— TASK STATEMENT —
The required output is the lines below from the line containing "Click the Country column header" to the line containing "This screenshot has height=675, width=878.", inclusive, retyped exactly. No other lines belong in it.

— RECORD EXTRACTS —
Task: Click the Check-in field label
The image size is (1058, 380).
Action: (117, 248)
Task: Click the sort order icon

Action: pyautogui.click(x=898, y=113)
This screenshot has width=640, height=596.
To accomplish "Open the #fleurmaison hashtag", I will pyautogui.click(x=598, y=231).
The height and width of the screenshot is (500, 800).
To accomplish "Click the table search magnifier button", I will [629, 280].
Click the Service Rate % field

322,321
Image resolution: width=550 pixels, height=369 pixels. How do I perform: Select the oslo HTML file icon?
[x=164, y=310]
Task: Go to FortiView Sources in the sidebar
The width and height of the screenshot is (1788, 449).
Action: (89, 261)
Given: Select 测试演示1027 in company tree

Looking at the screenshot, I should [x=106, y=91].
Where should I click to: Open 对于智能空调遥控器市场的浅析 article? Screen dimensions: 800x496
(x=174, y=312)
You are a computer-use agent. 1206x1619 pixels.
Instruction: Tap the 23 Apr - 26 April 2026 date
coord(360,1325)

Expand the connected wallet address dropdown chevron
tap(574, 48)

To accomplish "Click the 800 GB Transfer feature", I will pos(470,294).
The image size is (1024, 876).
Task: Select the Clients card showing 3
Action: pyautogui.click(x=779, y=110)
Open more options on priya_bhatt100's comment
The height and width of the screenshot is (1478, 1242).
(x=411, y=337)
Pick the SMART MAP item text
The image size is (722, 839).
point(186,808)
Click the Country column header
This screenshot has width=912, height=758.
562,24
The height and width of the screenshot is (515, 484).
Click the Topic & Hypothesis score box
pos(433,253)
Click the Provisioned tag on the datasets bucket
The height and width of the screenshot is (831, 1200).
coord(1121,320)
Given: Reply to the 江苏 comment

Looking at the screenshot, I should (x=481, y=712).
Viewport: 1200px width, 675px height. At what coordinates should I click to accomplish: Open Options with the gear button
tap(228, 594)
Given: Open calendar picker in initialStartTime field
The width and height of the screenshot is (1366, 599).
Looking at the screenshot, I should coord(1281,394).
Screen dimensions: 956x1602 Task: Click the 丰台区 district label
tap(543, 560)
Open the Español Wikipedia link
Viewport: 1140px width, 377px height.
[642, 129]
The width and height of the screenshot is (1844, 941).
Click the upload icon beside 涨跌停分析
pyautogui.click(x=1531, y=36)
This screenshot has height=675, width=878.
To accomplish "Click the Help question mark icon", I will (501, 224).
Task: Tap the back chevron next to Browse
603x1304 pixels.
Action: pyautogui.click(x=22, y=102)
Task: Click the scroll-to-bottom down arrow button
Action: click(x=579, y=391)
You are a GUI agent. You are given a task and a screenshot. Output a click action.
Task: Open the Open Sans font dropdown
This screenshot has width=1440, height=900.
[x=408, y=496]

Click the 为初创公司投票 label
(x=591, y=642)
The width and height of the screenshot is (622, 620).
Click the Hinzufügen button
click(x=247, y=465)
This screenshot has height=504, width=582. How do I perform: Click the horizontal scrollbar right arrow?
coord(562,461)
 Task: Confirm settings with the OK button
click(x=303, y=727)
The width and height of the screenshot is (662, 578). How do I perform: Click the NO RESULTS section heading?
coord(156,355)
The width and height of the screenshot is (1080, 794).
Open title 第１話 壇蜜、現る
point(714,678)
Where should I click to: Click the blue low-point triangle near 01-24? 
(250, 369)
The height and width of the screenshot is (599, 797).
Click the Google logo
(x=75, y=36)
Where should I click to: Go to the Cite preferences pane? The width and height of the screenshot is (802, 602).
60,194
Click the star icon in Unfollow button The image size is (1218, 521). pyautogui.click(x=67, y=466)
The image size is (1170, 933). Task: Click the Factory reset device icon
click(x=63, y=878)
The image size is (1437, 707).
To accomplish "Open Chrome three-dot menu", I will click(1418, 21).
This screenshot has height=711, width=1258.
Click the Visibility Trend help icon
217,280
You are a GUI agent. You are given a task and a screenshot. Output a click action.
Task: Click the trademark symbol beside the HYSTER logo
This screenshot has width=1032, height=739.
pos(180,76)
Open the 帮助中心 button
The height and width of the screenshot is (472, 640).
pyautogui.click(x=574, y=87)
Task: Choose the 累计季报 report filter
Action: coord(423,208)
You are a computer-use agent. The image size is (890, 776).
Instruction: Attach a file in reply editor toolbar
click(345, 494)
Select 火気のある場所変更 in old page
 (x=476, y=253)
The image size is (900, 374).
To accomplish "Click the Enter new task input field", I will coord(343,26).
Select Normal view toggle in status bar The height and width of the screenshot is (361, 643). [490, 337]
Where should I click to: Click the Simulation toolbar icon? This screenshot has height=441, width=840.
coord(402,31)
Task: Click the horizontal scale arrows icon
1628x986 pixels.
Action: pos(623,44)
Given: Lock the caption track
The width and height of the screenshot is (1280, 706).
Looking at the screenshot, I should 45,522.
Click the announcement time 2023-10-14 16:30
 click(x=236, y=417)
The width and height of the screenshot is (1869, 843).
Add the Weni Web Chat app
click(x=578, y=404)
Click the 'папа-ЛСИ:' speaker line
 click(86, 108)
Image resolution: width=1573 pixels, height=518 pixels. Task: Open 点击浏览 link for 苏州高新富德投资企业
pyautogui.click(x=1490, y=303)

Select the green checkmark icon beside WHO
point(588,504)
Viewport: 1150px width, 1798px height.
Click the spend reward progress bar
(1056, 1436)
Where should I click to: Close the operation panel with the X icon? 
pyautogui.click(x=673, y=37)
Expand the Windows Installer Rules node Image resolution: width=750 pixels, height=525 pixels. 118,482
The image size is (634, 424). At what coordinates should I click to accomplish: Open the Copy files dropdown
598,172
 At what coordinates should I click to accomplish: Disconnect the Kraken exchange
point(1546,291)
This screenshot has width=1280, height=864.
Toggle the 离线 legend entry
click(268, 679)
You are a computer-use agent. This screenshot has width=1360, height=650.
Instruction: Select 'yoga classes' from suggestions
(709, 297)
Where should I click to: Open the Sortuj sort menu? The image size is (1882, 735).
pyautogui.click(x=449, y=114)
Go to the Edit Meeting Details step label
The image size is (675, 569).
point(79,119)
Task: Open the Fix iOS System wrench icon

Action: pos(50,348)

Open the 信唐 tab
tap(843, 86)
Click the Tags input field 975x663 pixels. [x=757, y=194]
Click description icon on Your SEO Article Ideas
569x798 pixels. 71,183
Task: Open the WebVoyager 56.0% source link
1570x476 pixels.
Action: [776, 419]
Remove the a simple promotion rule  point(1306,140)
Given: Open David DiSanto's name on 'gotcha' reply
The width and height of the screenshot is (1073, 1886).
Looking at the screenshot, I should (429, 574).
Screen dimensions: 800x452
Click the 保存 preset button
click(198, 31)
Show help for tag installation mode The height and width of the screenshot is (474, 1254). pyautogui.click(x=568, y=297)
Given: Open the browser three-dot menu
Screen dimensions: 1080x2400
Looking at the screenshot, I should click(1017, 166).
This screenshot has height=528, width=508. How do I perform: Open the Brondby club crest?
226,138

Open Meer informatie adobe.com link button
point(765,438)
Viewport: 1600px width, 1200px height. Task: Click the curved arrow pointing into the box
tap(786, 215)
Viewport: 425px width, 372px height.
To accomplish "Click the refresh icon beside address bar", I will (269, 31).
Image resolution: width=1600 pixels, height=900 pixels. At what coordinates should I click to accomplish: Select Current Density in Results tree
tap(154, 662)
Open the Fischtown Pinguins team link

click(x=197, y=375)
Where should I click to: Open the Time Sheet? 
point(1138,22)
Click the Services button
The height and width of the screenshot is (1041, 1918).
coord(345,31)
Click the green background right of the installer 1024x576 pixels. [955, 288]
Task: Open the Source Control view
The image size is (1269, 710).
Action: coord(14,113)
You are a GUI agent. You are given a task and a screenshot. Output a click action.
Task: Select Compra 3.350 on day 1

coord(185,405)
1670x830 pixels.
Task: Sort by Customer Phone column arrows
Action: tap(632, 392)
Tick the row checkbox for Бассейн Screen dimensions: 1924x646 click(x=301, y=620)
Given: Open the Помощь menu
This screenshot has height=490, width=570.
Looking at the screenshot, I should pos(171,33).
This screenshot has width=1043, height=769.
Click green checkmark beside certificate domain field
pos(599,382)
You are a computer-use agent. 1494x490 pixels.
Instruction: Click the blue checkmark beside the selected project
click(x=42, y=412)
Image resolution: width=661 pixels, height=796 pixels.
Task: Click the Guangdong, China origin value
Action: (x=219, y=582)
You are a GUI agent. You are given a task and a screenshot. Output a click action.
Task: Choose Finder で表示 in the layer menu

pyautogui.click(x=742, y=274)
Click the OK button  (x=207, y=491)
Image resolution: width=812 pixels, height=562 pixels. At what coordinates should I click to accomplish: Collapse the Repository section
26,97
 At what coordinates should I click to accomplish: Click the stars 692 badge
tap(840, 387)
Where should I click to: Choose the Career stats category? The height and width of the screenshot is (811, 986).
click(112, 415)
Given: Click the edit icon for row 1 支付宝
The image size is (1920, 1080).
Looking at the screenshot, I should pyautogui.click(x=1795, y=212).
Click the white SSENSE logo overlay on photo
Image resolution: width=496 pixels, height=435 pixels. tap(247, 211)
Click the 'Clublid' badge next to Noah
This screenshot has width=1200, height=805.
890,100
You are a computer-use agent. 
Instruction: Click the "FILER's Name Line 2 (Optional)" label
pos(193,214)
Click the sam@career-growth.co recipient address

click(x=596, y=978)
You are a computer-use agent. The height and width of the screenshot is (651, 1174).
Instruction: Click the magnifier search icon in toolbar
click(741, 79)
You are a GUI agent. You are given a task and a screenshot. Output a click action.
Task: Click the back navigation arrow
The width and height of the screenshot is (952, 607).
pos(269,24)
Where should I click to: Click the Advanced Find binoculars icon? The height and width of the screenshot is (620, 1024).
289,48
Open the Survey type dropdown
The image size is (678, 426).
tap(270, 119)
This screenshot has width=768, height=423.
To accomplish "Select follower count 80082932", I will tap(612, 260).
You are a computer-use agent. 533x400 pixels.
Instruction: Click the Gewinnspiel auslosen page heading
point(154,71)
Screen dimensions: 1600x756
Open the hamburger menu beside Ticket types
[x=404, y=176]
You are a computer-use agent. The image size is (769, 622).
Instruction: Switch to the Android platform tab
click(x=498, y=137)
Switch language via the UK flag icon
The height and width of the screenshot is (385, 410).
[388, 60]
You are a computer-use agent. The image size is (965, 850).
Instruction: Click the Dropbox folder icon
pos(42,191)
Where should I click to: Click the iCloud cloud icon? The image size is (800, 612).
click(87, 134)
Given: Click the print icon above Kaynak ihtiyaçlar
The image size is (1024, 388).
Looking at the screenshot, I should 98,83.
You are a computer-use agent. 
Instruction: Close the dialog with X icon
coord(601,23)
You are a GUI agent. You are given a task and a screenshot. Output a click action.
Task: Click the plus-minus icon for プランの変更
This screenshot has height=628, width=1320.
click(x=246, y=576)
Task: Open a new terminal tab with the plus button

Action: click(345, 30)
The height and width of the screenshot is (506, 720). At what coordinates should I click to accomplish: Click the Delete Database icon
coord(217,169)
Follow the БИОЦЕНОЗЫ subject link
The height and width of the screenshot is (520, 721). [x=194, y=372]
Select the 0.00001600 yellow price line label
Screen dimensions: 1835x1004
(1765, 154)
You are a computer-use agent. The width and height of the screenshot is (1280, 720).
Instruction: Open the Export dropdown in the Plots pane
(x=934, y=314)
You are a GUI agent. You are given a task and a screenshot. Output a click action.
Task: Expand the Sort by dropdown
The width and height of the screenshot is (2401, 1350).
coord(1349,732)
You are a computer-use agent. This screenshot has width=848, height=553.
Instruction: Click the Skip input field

— WRITTEN REPLY —
Click the Country column header
This screenshot has width=912, height=758.
562,24
The height and width of the screenshot is (515, 484).
Click the Topic & Hypothesis score box
pos(433,253)
Click the Provisioned tag on the datasets bucket
The height and width of the screenshot is (831, 1200).
coord(1121,320)
Given: Reply to the 江苏 comment

Looking at the screenshot, I should (x=481, y=712).
Viewport: 1200px width, 675px height. At what coordinates should I click to accomplish: Open Options with the gear button
tap(228, 594)
Given: Open calendar picker in initialStartTime field
The width and height of the screenshot is (1366, 599).
Looking at the screenshot, I should coord(1281,394).
Screen dimensions: 956x1602 Task: Click the 丰台区 district label
tap(543, 560)
Open the Español Wikipedia link
Viewport: 1140px width, 377px height.
[642, 129]
The width and height of the screenshot is (1844, 941).
Click the upload icon beside 涨跌停分析
pyautogui.click(x=1531, y=36)
This screenshot has height=675, width=878.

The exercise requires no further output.